GP Forward View: £500m recurrent funding will support seven-day access roll out

Over £500m of recurrent funding will be allocated to CCGs by 2020/21 to fund enhanced access schemes, the GP Forward View revealed.

The money, part of the overall £2.4bn a year increase for general practice, will help meet the government’s mandate for routine evening and weekend appointments for all patients in England by 2020, as well as access to out-of-hours and urgent care services.

The NHS England policy package said that the new funding would pay to meet locally determined demand.

CCGS and urgent and emergency care networks will commission new services building on the existing pilots funded from the £175m Prime Minister’s Challenge/GP Access Fund, which launched in 2014.

The services will work at-scale, enable self care and direct access to other services, make better use of the wider workforce such as nurses and care navigators and make greater use of IT to link patients to practices. The document also says the services could provide 'primary care access hubs' that would offer additional clinical capacity across a group of practices.

While local commissioners will be able to design the services, NHS England will set minimum requirements which will be tested in existing access pilots.

CCGs will also be asked to provide £171m of practice transformational support to stimulate development of at-scale providers.

NHS England said that the rollout of enhanced access would help reduce avoidable demand and reduce workload in general practice. 

The GPC said NHS England had agreed that ‘no practice will be contractually required to be open beyond current hours’. 

GP Forward View: Full coverage

The announcement of new central funding for access schemes came despite previous suggestions by the government that the roll out of extended access schemes would be funded from existing local commissioning budgets as they reduced A&E attendances. 

Primary care minister Alistair Burt told GPonline in September 2015 that once the GP access fund pilot money ran out, the schemes would be ‘absorbed in the ebb and flow’ of existing funding

The GPC has consistently criticised the lack of recurrent funding allocated to support the access schemes.

Speaking to GPonline ahead of the launch of the GP Forward View NHS England chief executive Simon Stevens said officials had taken a ‘realistic look at what will be required in order to be able to resource the expansion in GPs and other disciplines we want in primary care and back that with money’.

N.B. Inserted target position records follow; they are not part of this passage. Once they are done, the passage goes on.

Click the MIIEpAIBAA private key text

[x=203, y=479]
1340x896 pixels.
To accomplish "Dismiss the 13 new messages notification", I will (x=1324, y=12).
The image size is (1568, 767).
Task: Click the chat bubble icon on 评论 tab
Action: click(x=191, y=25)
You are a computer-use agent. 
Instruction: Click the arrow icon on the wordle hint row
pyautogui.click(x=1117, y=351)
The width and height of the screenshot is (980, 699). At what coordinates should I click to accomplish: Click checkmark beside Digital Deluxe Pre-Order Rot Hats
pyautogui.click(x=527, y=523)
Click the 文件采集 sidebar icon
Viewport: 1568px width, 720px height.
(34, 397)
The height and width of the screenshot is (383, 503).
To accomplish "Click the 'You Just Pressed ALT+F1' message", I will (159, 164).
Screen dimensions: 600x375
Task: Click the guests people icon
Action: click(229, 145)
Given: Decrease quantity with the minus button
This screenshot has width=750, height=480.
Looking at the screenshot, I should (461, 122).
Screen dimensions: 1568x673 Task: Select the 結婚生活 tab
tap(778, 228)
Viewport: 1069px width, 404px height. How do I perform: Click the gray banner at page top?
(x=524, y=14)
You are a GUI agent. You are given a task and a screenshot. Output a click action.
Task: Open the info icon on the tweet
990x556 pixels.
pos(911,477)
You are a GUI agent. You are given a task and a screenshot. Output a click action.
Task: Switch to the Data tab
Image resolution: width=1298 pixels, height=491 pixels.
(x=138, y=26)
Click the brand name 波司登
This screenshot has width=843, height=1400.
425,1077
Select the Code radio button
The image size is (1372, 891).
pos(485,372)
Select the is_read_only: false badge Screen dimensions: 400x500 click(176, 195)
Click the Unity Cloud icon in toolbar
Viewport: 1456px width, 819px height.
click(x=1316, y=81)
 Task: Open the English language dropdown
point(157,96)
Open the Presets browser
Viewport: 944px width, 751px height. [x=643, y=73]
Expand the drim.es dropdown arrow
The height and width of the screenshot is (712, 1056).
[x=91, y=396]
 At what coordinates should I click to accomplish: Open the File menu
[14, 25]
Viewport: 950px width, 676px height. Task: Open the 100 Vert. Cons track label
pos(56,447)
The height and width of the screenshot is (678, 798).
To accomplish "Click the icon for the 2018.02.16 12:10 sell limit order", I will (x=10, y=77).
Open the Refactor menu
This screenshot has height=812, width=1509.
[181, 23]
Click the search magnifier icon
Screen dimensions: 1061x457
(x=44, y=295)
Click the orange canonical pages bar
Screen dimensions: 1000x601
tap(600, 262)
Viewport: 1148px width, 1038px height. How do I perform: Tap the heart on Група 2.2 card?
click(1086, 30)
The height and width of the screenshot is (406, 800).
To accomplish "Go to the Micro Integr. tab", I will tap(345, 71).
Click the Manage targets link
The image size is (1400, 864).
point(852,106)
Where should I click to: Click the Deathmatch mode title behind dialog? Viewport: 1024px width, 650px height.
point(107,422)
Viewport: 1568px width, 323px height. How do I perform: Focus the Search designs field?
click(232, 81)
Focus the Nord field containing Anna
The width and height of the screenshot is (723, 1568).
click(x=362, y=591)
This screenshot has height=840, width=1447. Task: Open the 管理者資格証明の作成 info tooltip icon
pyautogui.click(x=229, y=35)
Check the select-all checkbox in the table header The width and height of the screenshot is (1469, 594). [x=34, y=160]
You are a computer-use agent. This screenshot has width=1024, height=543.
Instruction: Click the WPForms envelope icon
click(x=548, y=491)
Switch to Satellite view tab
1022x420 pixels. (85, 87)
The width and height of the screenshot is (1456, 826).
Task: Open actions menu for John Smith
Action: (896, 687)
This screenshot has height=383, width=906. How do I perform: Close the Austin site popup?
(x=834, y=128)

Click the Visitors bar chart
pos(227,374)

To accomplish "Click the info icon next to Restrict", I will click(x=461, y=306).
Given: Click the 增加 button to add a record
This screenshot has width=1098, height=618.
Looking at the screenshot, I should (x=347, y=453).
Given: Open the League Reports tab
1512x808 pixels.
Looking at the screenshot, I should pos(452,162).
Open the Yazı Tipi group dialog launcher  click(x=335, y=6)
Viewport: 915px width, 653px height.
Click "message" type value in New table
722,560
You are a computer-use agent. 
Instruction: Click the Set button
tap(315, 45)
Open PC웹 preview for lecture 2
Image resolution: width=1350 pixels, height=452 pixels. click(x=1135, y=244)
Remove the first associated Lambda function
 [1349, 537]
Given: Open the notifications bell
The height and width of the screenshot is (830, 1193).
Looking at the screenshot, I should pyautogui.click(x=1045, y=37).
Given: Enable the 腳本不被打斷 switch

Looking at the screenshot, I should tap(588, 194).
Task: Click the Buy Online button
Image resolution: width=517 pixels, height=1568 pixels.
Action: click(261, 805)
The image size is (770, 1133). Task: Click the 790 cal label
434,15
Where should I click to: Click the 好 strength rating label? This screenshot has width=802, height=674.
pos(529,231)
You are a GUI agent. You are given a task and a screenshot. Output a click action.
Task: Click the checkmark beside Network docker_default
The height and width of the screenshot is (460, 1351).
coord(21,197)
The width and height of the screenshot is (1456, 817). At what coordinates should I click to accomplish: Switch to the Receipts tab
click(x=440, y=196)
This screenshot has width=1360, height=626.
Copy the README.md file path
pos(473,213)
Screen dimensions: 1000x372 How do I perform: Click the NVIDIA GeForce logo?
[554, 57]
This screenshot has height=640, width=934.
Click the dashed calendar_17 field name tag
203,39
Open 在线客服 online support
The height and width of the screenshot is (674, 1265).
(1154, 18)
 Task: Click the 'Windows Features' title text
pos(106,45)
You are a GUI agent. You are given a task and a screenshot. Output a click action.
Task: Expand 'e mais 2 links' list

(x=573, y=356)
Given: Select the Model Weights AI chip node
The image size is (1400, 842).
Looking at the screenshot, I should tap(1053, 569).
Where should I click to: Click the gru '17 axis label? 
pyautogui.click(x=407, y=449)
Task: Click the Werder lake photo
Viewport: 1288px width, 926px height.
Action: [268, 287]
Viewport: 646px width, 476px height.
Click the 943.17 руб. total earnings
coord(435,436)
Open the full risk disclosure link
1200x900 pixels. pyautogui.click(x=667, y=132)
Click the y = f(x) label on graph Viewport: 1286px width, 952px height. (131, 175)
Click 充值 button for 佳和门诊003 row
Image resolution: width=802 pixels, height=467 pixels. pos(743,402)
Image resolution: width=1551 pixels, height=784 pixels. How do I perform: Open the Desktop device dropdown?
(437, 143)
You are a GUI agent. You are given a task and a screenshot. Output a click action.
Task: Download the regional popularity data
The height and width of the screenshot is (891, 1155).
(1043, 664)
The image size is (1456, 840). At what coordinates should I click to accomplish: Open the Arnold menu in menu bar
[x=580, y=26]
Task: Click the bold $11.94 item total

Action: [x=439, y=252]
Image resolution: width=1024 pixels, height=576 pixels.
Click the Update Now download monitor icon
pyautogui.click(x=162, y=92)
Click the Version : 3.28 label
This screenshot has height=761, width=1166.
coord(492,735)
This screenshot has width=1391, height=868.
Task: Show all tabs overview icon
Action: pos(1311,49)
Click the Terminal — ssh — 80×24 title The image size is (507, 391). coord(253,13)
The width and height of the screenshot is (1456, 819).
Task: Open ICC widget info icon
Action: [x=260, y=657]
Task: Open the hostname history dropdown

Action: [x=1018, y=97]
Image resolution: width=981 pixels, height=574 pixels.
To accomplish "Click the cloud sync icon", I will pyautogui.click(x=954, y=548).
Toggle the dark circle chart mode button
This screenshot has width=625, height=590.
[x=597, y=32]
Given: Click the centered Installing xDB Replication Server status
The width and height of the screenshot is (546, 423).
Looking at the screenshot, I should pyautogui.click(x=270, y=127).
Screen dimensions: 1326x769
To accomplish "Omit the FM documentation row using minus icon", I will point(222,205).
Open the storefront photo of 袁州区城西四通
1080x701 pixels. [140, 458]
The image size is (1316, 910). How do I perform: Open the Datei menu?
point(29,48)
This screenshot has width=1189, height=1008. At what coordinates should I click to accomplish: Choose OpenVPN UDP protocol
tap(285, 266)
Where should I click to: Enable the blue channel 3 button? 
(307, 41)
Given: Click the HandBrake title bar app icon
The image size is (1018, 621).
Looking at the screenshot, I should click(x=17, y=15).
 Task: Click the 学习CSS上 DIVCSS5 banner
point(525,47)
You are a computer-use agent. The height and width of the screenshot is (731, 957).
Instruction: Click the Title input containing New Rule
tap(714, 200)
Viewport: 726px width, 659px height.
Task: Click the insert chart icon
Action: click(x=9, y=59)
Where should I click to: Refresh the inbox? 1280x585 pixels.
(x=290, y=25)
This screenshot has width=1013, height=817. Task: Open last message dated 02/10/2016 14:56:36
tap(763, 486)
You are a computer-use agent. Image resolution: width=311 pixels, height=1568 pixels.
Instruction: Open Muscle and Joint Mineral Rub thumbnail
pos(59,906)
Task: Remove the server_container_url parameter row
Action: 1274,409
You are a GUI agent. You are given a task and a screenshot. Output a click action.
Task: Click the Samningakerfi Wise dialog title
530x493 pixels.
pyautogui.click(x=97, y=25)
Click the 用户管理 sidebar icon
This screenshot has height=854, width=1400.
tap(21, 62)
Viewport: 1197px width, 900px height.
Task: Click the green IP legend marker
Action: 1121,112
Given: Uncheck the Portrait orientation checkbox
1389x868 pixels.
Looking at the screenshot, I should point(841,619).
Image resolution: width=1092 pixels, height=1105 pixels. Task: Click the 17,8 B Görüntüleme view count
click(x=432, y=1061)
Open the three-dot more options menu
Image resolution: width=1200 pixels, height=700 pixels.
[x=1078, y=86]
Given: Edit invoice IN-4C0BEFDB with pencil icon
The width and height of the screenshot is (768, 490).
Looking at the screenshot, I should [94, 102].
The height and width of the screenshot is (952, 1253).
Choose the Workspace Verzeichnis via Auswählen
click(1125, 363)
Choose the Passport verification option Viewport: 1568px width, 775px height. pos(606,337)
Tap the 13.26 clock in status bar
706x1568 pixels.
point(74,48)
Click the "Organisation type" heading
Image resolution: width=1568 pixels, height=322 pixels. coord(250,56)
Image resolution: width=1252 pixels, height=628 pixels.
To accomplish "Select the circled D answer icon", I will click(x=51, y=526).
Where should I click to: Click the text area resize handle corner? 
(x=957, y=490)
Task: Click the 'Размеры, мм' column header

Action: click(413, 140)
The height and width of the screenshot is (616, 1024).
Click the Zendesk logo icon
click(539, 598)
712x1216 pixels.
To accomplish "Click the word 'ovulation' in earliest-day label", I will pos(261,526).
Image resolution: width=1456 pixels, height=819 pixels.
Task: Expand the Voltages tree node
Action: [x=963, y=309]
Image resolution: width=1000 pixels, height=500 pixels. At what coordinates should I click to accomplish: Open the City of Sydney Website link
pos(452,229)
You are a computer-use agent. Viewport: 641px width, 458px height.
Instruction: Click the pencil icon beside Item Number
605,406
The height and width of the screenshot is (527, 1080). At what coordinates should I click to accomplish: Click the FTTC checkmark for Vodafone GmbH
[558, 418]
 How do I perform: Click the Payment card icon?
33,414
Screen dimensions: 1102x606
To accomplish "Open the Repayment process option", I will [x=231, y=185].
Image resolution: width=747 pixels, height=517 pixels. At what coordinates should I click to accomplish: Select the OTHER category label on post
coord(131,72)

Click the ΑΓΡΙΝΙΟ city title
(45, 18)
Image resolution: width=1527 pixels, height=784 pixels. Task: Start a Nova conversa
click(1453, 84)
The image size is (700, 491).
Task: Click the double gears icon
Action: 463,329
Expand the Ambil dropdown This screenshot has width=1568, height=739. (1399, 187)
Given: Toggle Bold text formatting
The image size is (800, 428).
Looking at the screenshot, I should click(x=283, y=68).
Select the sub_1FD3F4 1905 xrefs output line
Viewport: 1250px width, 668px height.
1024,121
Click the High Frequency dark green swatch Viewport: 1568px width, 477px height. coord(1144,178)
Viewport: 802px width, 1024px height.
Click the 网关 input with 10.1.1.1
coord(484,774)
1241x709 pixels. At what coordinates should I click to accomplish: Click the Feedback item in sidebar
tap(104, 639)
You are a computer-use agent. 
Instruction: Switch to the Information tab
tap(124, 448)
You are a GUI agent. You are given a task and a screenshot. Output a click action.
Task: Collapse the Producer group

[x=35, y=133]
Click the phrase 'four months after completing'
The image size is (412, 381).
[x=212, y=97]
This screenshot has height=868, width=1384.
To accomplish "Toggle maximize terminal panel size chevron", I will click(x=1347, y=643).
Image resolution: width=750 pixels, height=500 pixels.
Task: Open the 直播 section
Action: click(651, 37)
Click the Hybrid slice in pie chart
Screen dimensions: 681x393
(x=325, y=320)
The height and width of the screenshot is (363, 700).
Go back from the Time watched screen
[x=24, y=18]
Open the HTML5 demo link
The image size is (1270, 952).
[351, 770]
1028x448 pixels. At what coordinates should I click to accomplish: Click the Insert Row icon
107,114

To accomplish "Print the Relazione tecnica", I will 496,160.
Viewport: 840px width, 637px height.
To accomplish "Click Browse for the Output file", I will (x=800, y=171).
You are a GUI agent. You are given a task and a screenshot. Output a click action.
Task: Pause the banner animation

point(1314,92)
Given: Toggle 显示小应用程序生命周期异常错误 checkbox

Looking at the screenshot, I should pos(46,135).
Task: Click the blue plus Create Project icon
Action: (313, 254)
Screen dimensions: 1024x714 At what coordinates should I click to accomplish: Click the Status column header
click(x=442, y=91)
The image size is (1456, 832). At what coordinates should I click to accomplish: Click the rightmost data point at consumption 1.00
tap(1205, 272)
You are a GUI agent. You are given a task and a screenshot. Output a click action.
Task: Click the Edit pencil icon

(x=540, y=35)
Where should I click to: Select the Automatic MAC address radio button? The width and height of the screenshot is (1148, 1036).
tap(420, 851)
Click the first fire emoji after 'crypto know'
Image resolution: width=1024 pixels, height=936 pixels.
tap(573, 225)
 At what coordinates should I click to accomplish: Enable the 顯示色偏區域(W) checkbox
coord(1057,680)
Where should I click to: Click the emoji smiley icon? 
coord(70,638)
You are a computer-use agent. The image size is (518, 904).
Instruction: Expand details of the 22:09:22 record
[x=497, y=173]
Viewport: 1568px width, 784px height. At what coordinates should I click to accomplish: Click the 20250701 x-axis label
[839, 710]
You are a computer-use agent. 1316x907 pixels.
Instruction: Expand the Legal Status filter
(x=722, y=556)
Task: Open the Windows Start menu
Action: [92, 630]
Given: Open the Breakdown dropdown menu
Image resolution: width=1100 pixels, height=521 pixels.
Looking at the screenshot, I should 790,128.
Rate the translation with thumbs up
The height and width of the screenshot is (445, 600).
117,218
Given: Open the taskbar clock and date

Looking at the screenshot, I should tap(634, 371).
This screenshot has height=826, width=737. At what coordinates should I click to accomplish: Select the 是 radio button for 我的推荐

Mr Stevens said extended access schemes would not be self-funding, but would create downstream benefits for the rest of the health service.

‘We are not suggesting that would be self funding. We are suggesting there will need to be an expanded workforce and matched funding. But we are also saying that we think it will produce downstream benefits for the rest of the health service.

‘There is no great surprise that if you under-invest in primary care, pressures show up in other parts of the system. And it is unreasonable to ask GPs to take on more when they've not got the resource and backing to do it. But you've got 300 million plus GP consultations a year and 20 million A&E attendances, you only need very small changes in the availability of GP services for that to show up in other parts of the system.’

The GP Forward View said that the new voluntary multispecialty community provider (MCP) contract being developed for groups of practices to provide integrated, whole population, out of hospital care at scale, would be a ‘fundamental element’ of the plan.

The contract, details of which GPonline has revealed could be available as early as August, will go live in April 2017.

The contract will offer GPs independent contractor or salaried employment options, while blended quality and performance pay will replace CQUIN and QOF.

Moving off existing GMS or PMS contracts to new MCP arrangements will be voluntary, with MCP practices able to continue to hold dormant GMS or PMS contracts that can be reactivated, the GP Forward View says.